Document extract:
______________________________

# My 125 gal setup with Universal Rocks 3D background



## Aquariguns (Jan 15, 2015)

Here are a couple of shots of my 72" 125 gallon mostly peacock and haps mixed cichlids - 19 fish now. I ordered earler in the year the custom 3d background, Texas Wall, brown, from universal rock. The background is awesome, i tried to plan out where to hide all my returns intakes etc, I am currently running 2 sunsun hw304a filters, and an AC110/behind the wall. The 2 eheim jager 250w heaters and a circulator are behind the wall as well.

I have 2 of the universal rocks in the front, and they are great, been thinking about getting more and doing away with my piles, or switching and getting some larger round rock piles. Also probably going to add a fluval fx6 soon and keep just 1 sunsun running, dont really need the filtration aspect, but the increased flow and circulation is really what im after in the fluval.
Any suggestions on change of look or setup is welcomed!

Here are a couple pics, or check my youtube channel for lots of details, Aquariguns is channel.


----------



## jimmie (Oct 23, 2002)

Awesome 3d background congratulations. Suggestions take out the artificial plant's and get bigger border rocks more nature ..just my suggestion, but other then that looking good bro...


----------



## Aquariguns (Jan 15, 2015)

Thanks, I agree the fakie plants are a bit cheesy, any suggestions on live plants or something the fish wont destroy? I am in the process of accumulating some more rocks as well.


----------



## jimmie (Oct 23, 2002)

Aquariguns said:


> Thanks, I agree the fakie plants are a bit cheesy, any suggestions on live plants or something the fish wont destroy? I am in the process of accumulating some more rocks as well.


No live plants, they well destroy them except for bamboo.


----------



## Aquariguns (Jan 15, 2015)

It is a shame they destroy real plants


----------



## Aquariguns (Jan 15, 2015)

Here is my bamboo i have growing out from behind background! High nutrients are making bamboo so healthy!

______________________________

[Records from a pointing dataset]

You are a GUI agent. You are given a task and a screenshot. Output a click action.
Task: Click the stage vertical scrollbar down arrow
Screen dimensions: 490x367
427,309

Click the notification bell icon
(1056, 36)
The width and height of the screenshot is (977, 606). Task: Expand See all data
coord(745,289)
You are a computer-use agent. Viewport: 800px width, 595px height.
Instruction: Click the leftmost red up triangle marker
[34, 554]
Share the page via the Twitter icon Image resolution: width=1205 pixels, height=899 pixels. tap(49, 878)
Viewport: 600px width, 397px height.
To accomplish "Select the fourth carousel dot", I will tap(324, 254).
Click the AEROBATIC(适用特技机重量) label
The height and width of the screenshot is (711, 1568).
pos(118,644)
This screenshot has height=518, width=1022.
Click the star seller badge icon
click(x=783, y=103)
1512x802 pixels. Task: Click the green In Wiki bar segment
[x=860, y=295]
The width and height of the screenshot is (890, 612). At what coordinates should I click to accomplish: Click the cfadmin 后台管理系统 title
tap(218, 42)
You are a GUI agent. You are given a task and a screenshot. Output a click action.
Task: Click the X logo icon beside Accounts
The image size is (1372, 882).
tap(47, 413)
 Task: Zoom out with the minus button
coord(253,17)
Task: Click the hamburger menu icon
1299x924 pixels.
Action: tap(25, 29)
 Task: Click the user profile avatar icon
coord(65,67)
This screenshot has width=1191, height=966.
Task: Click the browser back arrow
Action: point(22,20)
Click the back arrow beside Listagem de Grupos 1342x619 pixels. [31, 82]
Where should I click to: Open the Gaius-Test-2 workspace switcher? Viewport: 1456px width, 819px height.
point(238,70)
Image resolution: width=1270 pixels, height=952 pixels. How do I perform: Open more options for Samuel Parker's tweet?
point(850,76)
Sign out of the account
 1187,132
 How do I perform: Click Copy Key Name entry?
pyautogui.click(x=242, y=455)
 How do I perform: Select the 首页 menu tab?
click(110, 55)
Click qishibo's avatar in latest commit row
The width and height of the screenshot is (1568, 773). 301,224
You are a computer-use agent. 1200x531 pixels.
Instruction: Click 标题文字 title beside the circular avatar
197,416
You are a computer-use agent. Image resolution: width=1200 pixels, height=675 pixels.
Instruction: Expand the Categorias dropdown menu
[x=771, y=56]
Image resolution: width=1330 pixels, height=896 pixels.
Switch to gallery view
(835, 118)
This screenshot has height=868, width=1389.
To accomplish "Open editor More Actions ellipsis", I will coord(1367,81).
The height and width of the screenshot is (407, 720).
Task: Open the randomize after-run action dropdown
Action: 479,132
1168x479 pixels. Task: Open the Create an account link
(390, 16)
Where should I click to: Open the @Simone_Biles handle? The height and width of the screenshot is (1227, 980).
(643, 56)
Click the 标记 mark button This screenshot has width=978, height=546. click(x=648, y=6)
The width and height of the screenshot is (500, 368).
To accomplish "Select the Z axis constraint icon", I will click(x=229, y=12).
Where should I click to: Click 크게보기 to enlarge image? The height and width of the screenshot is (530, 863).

______________________________

To be done:
• A. List every filter, heater, or other equipment unit that the first post in the 125-gallon aquarium thread names by a brand or model designation.
• B. Resume the 125-gallon aquarium thread from the point after its last post.

Answers by task:
• A.
- SunSun HW304A filters (two)
- AC110
- Eheim Jager 250W heaters (two)
- Fluval FX6

• B.
----------



## jimmie (Oct 23, 2002)

Aquariguns said:


> Here is my bamboo i have growing out from behind background! High nutrients are making bamboo so healthy!


Hahahahahahaha ok ok yeah !!!!! I mite try that bro...the bamboo look good :thumb: :fish:


----------



## mambee (Apr 13, 2003)

The fish that I see pictured would probably leave anubias alone. There are many different species and they don't require bright lighting.


----------



## DJRansome (Oct 29, 2005)

Mine eat everything.


----------



## nodima (Oct 3, 2002)

Any chance you can show pictures from each end of the tank? I'm curious as to how much space such a background eats up.

They sure look good from the front!


----------



## Aquariguns (Jan 15, 2015)

Here is a video showing an overview of the instal. The offset of the background varies in spots, i have now put the heaters etc behind the wall. The great thing about this type of background is that it doesn't displace or diminish the water volume of the tank like a soiid or foam background does. You can click through my other youtube video on my channel to see the whole setup


----------



## selaineh (Apr 15, 2016)

This is really helpful--I just ordered this same background from Universal Rocks for my 125 gallon. Thanks for the reminder about covering the sides!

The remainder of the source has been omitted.